VMware HCX abstracts on-premises and cloud resources based on vSphere and presents them to applications as one continuous resource. An encrypted, high-throughput, WAN-optimized, load-balanced, traffic-engineered hybrid interconnect automates the creation of a network extension. This allows support for hybrid services, such as application migration, workload rebalancing, and optimized disaster recovery. With a VMware HCX hybrid interconnect in place, applications can reside anywhere, independent of the hardware and software underneath.
Mobility Optimized Networking
When extending networks to a remote VMware NSX-T™ Data Center, you can enable the VMware HCX Mobility Optimized Networking service to route the network traffic based on the locality of the source and destination virtual machines.
This service ensures traffic from the local and remote data centers uses an optimal path to reach its destination, while all flows remain symmetric.
In the absence of Mobility Optimized Networking, all traffic from workloads on an extended network at the destination site is routed through the source environment router.
Network Extension with VMware HCX Mobility Optimized Networking provides the following functionality:
- Enable or disable Mobility Optimized Networking at the time of stretching a network
- Enable or disable Mobility Optimized Networking for already extended networks
- Enable or disable Mobility Optimized Networking on an individual VM basis for VMs residing on extended networks in the SDDC
- Display which VMs are using Mobility Optimized Networking
When using VMware HCX to migrate a VM, preserve existing network connections by providing enabling Mobility Optimized Networking on that VM after migration.

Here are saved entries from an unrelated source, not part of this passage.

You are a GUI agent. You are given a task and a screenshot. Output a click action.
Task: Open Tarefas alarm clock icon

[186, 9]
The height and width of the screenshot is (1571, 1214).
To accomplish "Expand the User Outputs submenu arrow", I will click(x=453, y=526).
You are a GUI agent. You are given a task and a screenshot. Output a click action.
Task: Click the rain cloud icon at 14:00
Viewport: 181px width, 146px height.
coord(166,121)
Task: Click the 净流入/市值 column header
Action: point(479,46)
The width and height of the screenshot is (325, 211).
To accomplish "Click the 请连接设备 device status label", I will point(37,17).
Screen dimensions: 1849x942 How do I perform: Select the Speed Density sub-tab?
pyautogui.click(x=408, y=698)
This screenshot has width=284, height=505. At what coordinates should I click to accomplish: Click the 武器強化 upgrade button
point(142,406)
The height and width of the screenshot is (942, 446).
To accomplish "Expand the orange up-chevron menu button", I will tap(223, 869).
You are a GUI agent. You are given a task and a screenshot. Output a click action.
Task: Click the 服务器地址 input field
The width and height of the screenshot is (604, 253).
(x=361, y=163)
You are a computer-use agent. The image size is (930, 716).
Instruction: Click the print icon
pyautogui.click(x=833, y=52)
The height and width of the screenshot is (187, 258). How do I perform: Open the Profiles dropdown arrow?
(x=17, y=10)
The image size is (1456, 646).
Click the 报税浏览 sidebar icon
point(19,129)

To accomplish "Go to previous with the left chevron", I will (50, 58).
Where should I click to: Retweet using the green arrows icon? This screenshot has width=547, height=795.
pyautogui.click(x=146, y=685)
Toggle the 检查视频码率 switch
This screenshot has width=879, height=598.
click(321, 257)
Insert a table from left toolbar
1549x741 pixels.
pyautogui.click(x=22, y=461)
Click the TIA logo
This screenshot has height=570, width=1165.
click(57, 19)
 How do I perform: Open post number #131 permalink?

Note: The use of HCX Mobility Optimized Networking is not currently supported generally for disaster recovery use cases, nor specifically with VMware Cloud Disaster Recovery. Networks configured for use with HCX Mobility Optimized Networks are supported as virtual machine networks in VMware Cloud on AWS, but not for use as recovery networks when used with VMware Cloud Disaster Recovery.
Solution Testing Architecture
Figure 1: Testing environment overview.
Overview
For the purposes of this white paper, a VMware Cloud on AWS SDDC is deployed in the Europe (Frankfurt) region and is configured as the source data center where primary workloads are running. The Frankfurt SDDC is leveraging VMware Cloud Disaster Recovery for protection, and a second SDDC located in the U.S. West (Oregon) region is used as the recovery site. Both SDDCs are up and running with the Oregon SDDC running as a minimal, pilot light cluster with only two running VMware ESXi™ hosts. This SDDC will scale up with more on-demand hosts as needed to provide adequate capacity for disaster recovery. Distinct, routed, network segments for management and compute (A and B) have been deployed at each site, and a route-based VPN has been established between the two sites, providing routing and connectivity across the SDDCs.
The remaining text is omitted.